Given a coherent sheaf $\mathcal{E} \in \text{Coh}(X)$ over a scheme there is a way to associate a relatively affine scheme over $X$. This is done by constructing the $\mathcal{O}_X$-algebra $$ \text{Sym}^\bullet(\mathcal{E}) = \mathcal{O}_X \oplus \mathcal{E} \oplus \text{Sym}^2(\mathcal{E})\oplus \text{Sym}^3(\mathcal{E})\oplus \cdots $$ and then taking relative spec $$ \mathbb{V}(\mathcal{E}) = \underline{\text{Spec}}_{\mathcal{O}_X}(\text{Sym}^\bullet(\mathcal{E})) $$ I am having trouble figuring how to compute basic examples of this, so
how can I compute $\mathbb{V}(\mathcal{E})$ in simple cases?
such as
- $\mathcal{O}(k)$ over $\mathbb{P}^n$
- $\mathcal{O}(k)\oplus \mathcal{O}(l)$ over the same space
I know that I can use these computations to find the same associated vector bundles to some projective variety using pullbacks.

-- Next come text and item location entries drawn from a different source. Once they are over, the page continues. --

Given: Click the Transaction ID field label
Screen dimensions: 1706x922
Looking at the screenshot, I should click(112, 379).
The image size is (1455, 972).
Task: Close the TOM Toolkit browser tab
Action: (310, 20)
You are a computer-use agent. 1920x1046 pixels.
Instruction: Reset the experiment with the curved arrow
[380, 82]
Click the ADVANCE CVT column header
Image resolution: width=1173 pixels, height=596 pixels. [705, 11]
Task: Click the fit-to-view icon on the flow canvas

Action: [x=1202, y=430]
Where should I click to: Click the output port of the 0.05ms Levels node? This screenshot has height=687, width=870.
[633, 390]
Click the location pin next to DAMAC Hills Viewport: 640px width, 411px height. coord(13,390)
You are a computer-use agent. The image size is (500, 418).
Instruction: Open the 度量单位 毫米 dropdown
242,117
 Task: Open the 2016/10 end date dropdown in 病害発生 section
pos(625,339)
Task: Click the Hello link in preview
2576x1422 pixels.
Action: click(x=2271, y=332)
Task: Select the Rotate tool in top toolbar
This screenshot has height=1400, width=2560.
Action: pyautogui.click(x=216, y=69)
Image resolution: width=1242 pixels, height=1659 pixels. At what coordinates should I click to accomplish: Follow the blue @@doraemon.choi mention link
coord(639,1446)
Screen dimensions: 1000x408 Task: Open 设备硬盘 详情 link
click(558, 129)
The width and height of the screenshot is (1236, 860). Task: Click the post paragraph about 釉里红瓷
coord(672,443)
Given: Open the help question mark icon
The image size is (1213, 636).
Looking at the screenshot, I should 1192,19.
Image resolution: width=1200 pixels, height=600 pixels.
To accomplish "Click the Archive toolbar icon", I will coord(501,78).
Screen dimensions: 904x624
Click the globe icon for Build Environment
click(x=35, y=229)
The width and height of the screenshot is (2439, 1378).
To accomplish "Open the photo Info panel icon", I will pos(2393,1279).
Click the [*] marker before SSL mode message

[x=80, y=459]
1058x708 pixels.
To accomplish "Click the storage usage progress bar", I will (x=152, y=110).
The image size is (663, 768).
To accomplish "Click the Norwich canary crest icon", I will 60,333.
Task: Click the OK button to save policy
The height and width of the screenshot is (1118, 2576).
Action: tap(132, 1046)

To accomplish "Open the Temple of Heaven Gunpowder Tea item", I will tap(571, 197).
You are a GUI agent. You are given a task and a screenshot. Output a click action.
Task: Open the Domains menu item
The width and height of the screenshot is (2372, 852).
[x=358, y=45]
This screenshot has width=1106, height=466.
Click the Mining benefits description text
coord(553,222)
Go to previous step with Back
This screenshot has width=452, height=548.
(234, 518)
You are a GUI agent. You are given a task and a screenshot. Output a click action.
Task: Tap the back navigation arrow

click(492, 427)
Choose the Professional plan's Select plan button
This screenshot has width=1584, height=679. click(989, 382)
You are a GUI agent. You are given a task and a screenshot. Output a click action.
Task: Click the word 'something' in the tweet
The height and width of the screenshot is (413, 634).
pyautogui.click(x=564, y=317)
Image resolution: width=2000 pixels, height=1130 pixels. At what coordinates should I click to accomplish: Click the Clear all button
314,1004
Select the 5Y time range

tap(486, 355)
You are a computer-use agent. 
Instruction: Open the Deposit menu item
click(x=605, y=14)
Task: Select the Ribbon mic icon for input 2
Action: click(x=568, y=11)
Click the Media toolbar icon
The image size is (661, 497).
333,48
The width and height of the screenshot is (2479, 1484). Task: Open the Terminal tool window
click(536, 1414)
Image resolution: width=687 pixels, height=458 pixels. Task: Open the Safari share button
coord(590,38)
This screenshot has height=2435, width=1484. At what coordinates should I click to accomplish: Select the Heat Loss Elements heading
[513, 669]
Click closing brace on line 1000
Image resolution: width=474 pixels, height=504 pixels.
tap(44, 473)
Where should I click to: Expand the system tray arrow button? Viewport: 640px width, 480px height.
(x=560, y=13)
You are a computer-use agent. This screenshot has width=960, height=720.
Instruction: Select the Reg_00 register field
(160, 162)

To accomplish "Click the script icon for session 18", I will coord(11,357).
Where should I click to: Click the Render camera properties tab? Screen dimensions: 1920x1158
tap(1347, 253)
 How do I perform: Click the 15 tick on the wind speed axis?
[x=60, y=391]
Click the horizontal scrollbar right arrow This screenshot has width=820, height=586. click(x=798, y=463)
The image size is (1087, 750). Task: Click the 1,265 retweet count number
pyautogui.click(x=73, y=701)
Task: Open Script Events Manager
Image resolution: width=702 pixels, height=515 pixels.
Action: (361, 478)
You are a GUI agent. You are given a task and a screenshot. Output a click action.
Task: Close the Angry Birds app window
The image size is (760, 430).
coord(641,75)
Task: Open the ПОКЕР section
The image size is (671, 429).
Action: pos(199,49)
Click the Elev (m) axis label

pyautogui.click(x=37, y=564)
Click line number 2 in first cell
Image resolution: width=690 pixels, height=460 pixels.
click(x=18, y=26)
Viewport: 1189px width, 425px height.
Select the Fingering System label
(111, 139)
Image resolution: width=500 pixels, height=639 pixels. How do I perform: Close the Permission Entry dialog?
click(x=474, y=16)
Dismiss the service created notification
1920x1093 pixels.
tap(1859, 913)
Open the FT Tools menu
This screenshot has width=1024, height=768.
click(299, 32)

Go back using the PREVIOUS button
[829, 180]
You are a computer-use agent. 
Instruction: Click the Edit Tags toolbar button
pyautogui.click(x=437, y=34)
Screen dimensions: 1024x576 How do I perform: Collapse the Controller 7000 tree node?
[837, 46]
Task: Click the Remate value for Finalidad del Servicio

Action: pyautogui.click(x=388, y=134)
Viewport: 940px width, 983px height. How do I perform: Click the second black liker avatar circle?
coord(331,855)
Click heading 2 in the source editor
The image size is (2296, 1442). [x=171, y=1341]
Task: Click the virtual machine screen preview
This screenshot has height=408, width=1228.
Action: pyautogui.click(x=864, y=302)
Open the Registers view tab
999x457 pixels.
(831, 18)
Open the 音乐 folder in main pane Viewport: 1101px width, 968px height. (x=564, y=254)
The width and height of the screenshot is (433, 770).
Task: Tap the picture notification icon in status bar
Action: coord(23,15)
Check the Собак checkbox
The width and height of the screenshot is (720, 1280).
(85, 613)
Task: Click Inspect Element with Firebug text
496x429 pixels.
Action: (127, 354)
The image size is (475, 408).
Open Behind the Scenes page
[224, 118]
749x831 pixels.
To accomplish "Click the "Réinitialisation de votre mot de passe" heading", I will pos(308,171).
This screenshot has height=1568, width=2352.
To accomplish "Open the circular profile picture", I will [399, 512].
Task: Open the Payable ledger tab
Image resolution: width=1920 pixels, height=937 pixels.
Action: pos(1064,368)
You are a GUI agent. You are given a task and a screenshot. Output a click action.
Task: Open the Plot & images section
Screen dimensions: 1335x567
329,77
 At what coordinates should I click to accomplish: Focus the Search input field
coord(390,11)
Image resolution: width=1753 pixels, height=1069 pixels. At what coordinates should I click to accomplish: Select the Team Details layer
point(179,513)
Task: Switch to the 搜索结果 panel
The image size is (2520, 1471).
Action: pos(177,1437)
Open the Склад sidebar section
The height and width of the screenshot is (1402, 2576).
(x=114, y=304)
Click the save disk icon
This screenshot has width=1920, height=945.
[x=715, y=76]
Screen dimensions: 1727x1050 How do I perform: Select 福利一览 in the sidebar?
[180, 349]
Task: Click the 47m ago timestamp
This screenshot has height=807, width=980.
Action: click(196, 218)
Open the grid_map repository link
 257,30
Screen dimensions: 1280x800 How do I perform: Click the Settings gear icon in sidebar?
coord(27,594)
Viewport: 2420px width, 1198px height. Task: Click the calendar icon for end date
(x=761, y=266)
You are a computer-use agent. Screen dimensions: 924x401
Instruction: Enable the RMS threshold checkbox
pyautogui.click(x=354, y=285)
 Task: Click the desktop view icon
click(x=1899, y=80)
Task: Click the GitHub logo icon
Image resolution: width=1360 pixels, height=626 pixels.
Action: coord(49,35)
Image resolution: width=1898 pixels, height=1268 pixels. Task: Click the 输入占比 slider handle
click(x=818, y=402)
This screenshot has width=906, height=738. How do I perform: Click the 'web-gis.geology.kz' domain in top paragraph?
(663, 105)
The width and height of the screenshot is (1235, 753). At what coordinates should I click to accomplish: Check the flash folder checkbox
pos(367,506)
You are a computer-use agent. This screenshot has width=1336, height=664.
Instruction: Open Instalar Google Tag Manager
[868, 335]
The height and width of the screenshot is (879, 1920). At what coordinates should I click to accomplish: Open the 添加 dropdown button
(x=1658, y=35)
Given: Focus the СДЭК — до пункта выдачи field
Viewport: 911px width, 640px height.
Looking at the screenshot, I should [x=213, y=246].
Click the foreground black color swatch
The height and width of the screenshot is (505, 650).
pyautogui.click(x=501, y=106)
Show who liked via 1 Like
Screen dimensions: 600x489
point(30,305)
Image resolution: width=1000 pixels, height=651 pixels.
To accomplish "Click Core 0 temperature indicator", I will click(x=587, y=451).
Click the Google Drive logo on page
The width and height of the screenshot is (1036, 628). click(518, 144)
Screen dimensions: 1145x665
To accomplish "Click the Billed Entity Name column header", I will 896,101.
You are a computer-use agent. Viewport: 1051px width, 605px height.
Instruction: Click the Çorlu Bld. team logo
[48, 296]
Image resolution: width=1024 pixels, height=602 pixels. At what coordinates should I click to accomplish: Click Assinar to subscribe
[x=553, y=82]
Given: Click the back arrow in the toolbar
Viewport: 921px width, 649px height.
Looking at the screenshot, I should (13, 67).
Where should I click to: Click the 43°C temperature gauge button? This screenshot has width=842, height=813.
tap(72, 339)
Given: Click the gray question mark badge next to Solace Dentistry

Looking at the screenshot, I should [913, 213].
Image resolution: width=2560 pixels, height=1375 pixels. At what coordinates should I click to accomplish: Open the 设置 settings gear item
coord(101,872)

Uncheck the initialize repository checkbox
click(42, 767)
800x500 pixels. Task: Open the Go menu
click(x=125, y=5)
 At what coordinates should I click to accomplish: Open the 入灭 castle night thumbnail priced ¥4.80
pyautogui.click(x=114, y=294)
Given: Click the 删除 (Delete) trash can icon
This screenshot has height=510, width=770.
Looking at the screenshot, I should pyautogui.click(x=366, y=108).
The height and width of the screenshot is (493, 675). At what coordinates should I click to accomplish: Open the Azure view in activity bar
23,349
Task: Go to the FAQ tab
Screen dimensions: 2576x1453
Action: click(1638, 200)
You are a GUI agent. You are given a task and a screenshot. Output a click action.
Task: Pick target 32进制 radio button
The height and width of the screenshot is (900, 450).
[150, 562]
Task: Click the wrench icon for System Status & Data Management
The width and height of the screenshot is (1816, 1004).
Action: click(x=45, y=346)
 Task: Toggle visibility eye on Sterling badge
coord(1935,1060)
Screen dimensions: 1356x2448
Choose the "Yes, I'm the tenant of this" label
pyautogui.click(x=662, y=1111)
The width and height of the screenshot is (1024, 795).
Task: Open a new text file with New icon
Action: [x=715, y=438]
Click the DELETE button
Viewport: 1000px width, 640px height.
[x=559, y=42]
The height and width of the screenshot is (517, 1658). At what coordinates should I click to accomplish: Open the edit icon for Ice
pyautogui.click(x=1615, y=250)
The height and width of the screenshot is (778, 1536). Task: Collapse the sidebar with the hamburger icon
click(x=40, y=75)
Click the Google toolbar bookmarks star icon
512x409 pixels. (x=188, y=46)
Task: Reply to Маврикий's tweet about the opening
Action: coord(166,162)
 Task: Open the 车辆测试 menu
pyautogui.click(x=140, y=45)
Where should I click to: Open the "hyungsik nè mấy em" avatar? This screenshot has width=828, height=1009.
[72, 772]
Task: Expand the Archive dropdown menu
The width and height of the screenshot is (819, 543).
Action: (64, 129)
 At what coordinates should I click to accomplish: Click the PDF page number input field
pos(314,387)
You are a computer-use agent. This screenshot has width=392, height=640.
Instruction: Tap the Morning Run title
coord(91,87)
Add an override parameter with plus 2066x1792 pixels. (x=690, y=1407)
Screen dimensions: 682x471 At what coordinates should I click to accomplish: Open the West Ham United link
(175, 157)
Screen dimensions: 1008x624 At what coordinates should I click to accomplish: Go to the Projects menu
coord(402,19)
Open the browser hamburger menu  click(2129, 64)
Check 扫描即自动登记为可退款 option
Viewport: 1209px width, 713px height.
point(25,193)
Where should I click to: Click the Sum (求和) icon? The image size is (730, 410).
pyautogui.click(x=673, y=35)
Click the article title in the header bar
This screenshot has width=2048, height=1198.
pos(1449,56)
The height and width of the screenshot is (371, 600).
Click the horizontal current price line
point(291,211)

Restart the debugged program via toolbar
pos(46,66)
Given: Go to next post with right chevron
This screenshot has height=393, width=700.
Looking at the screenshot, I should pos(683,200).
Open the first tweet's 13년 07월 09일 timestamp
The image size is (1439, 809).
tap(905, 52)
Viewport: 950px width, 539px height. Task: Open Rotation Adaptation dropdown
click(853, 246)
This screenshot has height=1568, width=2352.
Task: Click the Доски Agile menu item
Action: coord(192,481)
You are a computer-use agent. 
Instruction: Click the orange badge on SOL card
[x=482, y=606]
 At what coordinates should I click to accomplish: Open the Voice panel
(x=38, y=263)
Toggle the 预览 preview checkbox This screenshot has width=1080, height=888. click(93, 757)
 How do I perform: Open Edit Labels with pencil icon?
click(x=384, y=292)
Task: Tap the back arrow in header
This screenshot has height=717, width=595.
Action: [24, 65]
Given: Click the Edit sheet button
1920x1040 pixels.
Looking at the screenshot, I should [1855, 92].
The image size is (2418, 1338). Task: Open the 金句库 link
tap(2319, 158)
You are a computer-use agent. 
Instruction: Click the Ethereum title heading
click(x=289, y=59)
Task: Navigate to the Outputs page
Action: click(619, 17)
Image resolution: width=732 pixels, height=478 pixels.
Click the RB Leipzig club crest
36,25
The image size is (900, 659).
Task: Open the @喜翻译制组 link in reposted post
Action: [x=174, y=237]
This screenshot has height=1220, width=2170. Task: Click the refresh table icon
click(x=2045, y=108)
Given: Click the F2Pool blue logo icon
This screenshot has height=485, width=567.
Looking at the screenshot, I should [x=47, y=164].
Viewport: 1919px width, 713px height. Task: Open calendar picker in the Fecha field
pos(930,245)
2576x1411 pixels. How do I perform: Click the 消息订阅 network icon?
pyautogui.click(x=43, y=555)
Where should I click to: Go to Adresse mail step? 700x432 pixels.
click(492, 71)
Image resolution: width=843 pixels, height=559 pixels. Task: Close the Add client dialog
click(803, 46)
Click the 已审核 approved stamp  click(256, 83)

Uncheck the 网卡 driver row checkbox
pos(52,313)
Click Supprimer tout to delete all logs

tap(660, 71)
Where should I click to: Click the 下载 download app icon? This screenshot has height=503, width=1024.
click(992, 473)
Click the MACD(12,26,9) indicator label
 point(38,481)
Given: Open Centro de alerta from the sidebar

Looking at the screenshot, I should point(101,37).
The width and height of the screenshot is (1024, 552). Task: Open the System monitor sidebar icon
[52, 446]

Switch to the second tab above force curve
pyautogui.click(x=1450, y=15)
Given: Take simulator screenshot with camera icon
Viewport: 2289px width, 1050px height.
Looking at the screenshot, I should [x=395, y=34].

As per Ben's suggestion, I'll look at $\mathbb{P}^1$. Since we have the embedding $$ \mathcal{O}(-1) \xrightarrow{\begin{bmatrix} x \\ y \end{bmatrix}} \mathcal{O}\oplus\mathcal{O} $$ I expect this to be the sub-variety of $\mathbb{A}^2_{\mathbb{P}^1}$ defined by the equation $$ \frac{\mathcal{O}_{\mathbb{P}^1}[a,b]}{(ya - xb)} $$ where $\mathbb{P}^1 = \text{Proj}(\mathbb{C}[x,y])$. In general, this should be given by all of the linear relations cutting out a line over each point of $\mathbb{P}^n$.